▶ **EXERCISE DIRECTIONS**
Copy out the entries below in full and exactly.

[Stored records]

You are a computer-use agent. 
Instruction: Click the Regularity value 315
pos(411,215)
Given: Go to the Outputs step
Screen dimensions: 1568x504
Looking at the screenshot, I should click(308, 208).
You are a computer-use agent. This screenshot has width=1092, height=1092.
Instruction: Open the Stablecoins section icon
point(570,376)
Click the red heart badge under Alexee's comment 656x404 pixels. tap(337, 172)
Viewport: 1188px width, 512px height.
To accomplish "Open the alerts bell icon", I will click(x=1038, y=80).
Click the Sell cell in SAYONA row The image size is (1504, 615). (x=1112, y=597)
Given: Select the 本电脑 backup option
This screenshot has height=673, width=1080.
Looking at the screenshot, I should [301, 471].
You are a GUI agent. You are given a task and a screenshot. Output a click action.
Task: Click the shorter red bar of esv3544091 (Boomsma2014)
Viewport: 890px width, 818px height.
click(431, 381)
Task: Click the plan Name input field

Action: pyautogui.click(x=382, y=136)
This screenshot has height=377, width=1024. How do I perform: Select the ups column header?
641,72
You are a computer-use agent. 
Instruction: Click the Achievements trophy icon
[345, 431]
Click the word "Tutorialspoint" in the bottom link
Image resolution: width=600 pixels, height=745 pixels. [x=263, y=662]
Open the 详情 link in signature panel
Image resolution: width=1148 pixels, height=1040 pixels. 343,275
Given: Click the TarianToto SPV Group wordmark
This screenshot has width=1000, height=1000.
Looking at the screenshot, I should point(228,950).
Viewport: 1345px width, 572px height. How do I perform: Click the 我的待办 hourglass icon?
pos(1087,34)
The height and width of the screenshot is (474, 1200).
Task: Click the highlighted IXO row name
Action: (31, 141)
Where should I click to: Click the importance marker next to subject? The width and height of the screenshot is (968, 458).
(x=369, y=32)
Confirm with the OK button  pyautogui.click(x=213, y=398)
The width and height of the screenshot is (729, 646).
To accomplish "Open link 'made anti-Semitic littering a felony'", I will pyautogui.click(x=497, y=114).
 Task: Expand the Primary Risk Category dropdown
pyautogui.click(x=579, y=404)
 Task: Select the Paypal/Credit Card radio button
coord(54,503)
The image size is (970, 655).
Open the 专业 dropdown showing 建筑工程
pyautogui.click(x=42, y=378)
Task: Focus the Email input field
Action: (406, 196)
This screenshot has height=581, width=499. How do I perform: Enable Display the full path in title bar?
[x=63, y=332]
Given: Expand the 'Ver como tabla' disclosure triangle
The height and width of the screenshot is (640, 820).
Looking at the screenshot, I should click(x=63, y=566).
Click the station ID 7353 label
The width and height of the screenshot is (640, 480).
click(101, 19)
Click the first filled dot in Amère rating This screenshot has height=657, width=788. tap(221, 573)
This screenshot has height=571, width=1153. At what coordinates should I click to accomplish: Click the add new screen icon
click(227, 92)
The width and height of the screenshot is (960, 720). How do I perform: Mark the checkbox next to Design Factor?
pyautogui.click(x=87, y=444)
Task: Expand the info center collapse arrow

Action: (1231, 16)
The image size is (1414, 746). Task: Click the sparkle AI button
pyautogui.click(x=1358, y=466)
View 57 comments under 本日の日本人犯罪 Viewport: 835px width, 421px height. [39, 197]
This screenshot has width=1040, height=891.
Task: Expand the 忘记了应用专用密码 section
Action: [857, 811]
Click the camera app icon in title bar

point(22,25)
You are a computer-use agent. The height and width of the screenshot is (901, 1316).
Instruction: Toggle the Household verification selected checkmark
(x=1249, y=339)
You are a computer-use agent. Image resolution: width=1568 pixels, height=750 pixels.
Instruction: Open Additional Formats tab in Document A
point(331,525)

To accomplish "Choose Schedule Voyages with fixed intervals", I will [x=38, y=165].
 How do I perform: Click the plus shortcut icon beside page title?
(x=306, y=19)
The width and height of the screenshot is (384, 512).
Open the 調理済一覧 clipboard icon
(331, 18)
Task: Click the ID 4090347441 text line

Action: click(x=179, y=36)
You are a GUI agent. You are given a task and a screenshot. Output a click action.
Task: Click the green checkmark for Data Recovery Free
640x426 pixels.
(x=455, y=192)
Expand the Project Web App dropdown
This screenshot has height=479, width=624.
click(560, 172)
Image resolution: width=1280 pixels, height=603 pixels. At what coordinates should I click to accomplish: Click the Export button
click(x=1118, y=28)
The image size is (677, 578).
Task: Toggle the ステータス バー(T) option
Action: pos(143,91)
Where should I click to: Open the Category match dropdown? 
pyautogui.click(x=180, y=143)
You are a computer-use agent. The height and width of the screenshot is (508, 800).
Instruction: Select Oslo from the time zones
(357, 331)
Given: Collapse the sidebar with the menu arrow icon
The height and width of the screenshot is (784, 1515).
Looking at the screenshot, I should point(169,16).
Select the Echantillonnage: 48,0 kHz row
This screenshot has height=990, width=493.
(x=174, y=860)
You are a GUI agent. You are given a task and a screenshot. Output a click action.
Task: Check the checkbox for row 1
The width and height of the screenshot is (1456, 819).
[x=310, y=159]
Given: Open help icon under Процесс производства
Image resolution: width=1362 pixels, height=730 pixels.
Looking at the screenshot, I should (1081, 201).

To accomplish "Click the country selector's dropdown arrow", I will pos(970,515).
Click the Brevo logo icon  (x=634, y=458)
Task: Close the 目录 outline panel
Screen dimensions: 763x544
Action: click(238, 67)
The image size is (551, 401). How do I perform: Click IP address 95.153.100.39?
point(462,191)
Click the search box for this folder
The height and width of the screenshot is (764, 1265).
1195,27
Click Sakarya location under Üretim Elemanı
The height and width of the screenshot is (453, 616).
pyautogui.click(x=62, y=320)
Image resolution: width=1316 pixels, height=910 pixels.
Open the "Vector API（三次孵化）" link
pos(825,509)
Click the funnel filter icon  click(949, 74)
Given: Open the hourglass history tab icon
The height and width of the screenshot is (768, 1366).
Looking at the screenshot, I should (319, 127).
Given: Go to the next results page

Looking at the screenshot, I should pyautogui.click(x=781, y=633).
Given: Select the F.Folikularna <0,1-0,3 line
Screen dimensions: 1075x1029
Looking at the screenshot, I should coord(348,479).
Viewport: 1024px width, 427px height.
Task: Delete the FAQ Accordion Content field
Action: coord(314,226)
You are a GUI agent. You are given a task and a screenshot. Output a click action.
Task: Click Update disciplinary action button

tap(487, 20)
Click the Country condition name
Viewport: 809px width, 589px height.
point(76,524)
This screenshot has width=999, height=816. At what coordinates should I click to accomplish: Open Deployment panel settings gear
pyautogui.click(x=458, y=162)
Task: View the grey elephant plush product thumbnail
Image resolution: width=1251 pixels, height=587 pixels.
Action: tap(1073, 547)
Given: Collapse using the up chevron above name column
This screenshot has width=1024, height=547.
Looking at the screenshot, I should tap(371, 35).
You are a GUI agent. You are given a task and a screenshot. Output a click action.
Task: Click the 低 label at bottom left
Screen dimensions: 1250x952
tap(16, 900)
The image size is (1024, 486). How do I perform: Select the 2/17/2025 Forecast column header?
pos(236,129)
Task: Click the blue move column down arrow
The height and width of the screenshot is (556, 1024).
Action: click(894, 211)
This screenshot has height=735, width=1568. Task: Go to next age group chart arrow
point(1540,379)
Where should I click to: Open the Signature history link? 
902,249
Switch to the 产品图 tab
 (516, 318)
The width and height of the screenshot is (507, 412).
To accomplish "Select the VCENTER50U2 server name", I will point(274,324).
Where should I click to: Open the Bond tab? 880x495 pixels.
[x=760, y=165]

▶ **RESULT OF THE TASK**
You are a computer-use agent. 
Instruction: Click the Regularity value 315
pos(411,215)
Given: Go to the Outputs step
Screen dimensions: 1568x504
Looking at the screenshot, I should click(308, 208).
You are a computer-use agent. This screenshot has width=1092, height=1092.
Instruction: Open the Stablecoins section icon
point(570,376)
Click the red heart badge under Alexee's comment 656x404 pixels. tap(337, 172)
Viewport: 1188px width, 512px height.
To accomplish "Open the alerts bell icon", I will click(x=1038, y=80).
Click the Sell cell in SAYONA row The image size is (1504, 615). (x=1112, y=597)
Given: Select the 本电脑 backup option
This screenshot has height=673, width=1080.
Looking at the screenshot, I should [301, 471].
You are a GUI agent. You are given a task and a screenshot. Output a click action.
Task: Click the shorter red bar of esv3544091 (Boomsma2014)
Viewport: 890px width, 818px height.
click(431, 381)
Task: Click the plan Name input field

Action: pyautogui.click(x=382, y=136)
This screenshot has height=377, width=1024. How do I perform: Select the ups column header?
641,72
You are a computer-use agent. 
Instruction: Click the Achievements trophy icon
[345, 431]
Click the word "Tutorialspoint" in the bottom link
Image resolution: width=600 pixels, height=745 pixels. [x=263, y=662]
Open the 详情 link in signature panel
Image resolution: width=1148 pixels, height=1040 pixels. 343,275
Given: Click the TarianToto SPV Group wordmark
This screenshot has width=1000, height=1000.
Looking at the screenshot, I should point(228,950).
Viewport: 1345px width, 572px height. How do I perform: Click the 我的待办 hourglass icon?
pos(1087,34)
The height and width of the screenshot is (474, 1200).
Task: Click the highlighted IXO row name
Action: (31, 141)
Where should I click to: Click the importance marker next to subject? The width and height of the screenshot is (968, 458).
(x=369, y=32)
Confirm with the OK button  pyautogui.click(x=213, y=398)
The width and height of the screenshot is (729, 646).
To accomplish "Open link 'made anti-Semitic littering a felony'", I will pyautogui.click(x=497, y=114).
 Task: Expand the Primary Risk Category dropdown
pyautogui.click(x=579, y=404)
 Task: Select the Paypal/Credit Card radio button
coord(54,503)
The image size is (970, 655).
Open the 专业 dropdown showing 建筑工程
pyautogui.click(x=42, y=378)
Task: Focus the Email input field
Action: (406, 196)
This screenshot has height=581, width=499. How do I perform: Enable Display the full path in title bar?
[x=63, y=332]
Given: Expand the 'Ver como tabla' disclosure triangle
The height and width of the screenshot is (640, 820).
Looking at the screenshot, I should click(x=63, y=566).
Click the station ID 7353 label
The width and height of the screenshot is (640, 480).
click(101, 19)
Click the first filled dot in Amère rating This screenshot has height=657, width=788. tap(221, 573)
This screenshot has height=571, width=1153. At what coordinates should I click to accomplish: Click the add new screen icon
click(227, 92)
The width and height of the screenshot is (960, 720). How do I perform: Mark the checkbox next to Design Factor?
pyautogui.click(x=87, y=444)
Task: Expand the info center collapse arrow

Action: (1231, 16)
The image size is (1414, 746). Task: Click the sparkle AI button
pyautogui.click(x=1358, y=466)
View 57 comments under 本日の日本人犯罪 Viewport: 835px width, 421px height. [39, 197]
This screenshot has width=1040, height=891.
Task: Expand the 忘记了应用专用密码 section
Action: [857, 811]
Click the camera app icon in title bar

point(22,25)
You are a computer-use agent. The height and width of the screenshot is (901, 1316).
Instruction: Toggle the Household verification selected checkmark
(x=1249, y=339)
You are a computer-use agent. Image resolution: width=1568 pixels, height=750 pixels.
Instruction: Open Additional Formats tab in Document A
point(331,525)

To accomplish "Choose Schedule Voyages with fixed intervals", I will [x=38, y=165].
 How do I perform: Click the plus shortcut icon beside page title?
(x=306, y=19)
The width and height of the screenshot is (384, 512).
Open the 調理済一覧 clipboard icon
(331, 18)
Task: Click the ID 4090347441 text line

Action: click(x=179, y=36)
You are a GUI agent. You are given a task and a screenshot. Output a click action.
Task: Click the green checkmark for Data Recovery Free
640x426 pixels.
(x=455, y=192)
Expand the Project Web App dropdown
This screenshot has height=479, width=624.
click(560, 172)
Image resolution: width=1280 pixels, height=603 pixels. At what coordinates should I click to accomplish: Click the Export button
click(x=1118, y=28)
The image size is (677, 578).
Task: Toggle the ステータス バー(T) option
Action: pos(143,91)
Where should I click to: Open the Category match dropdown? 
pyautogui.click(x=180, y=143)
You are a computer-use agent. The height and width of the screenshot is (508, 800).
Instruction: Select Oslo from the time zones
(357, 331)
Given: Collapse the sidebar with the menu arrow icon
The height and width of the screenshot is (784, 1515).
Looking at the screenshot, I should point(169,16).
Select the Echantillonnage: 48,0 kHz row
This screenshot has height=990, width=493.
(x=174, y=860)
You are a GUI agent. You are given a task and a screenshot. Output a click action.
Task: Check the checkbox for row 1
The width and height of the screenshot is (1456, 819).
[x=310, y=159]
Given: Open help icon under Процесс производства
Image resolution: width=1362 pixels, height=730 pixels.
Looking at the screenshot, I should (1081, 201).

To accomplish "Click the country selector's dropdown arrow", I will pos(970,515).
Click the Brevo logo icon  (x=634, y=458)
Task: Close the 目录 outline panel
Screen dimensions: 763x544
Action: click(238, 67)
The image size is (551, 401). How do I perform: Click IP address 95.153.100.39?
point(462,191)
Click the search box for this folder
The height and width of the screenshot is (764, 1265).
1195,27
Click Sakarya location under Üretim Elemanı
The height and width of the screenshot is (453, 616).
pyautogui.click(x=62, y=320)
Image resolution: width=1316 pixels, height=910 pixels.
Open the "Vector API（三次孵化）" link
pos(825,509)
Click the funnel filter icon  click(949, 74)
Given: Open the hourglass history tab icon
The height and width of the screenshot is (768, 1366).
Looking at the screenshot, I should (319, 127).
Given: Go to the next results page

Looking at the screenshot, I should pyautogui.click(x=781, y=633).
Given: Select the F.Folikularna <0,1-0,3 line
Screen dimensions: 1075x1029
Looking at the screenshot, I should coord(348,479).
Viewport: 1024px width, 427px height.
Task: Delete the FAQ Accordion Content field
Action: coord(314,226)
You are a GUI agent. You are given a task and a screenshot. Output a click action.
Task: Click Update disciplinary action button

tap(487, 20)
Click the Country condition name
Viewport: 809px width, 589px height.
point(76,524)
This screenshot has width=999, height=816. At what coordinates should I click to accomplish: Open Deployment panel settings gear
pyautogui.click(x=458, y=162)
Task: View the grey elephant plush product thumbnail
Image resolution: width=1251 pixels, height=587 pixels.
Action: tap(1073, 547)
Given: Collapse using the up chevron above name column
This screenshot has width=1024, height=547.
Looking at the screenshot, I should tap(371, 35).
You are a GUI agent. You are given a task and a screenshot. Output a click action.
Task: Click the 低 label at bottom left
Screen dimensions: 1250x952
tap(16, 900)
The image size is (1024, 486). How do I perform: Select the 2/17/2025 Forecast column header?
pos(236,129)
Task: Click the blue move column down arrow
The height and width of the screenshot is (556, 1024).
Action: click(894, 211)
This screenshot has height=735, width=1568. Task: Go to next age group chart arrow
point(1540,379)
Where should I click to: Open the Signature history link? 
902,249
Switch to the 产品图 tab
 (516, 318)
The width and height of the screenshot is (507, 412).
To accomplish "Select the VCENTER50U2 server name", I will point(274,324).
Where should I click to: Open the Bond tab? 880x495 pixels.
[x=760, y=165]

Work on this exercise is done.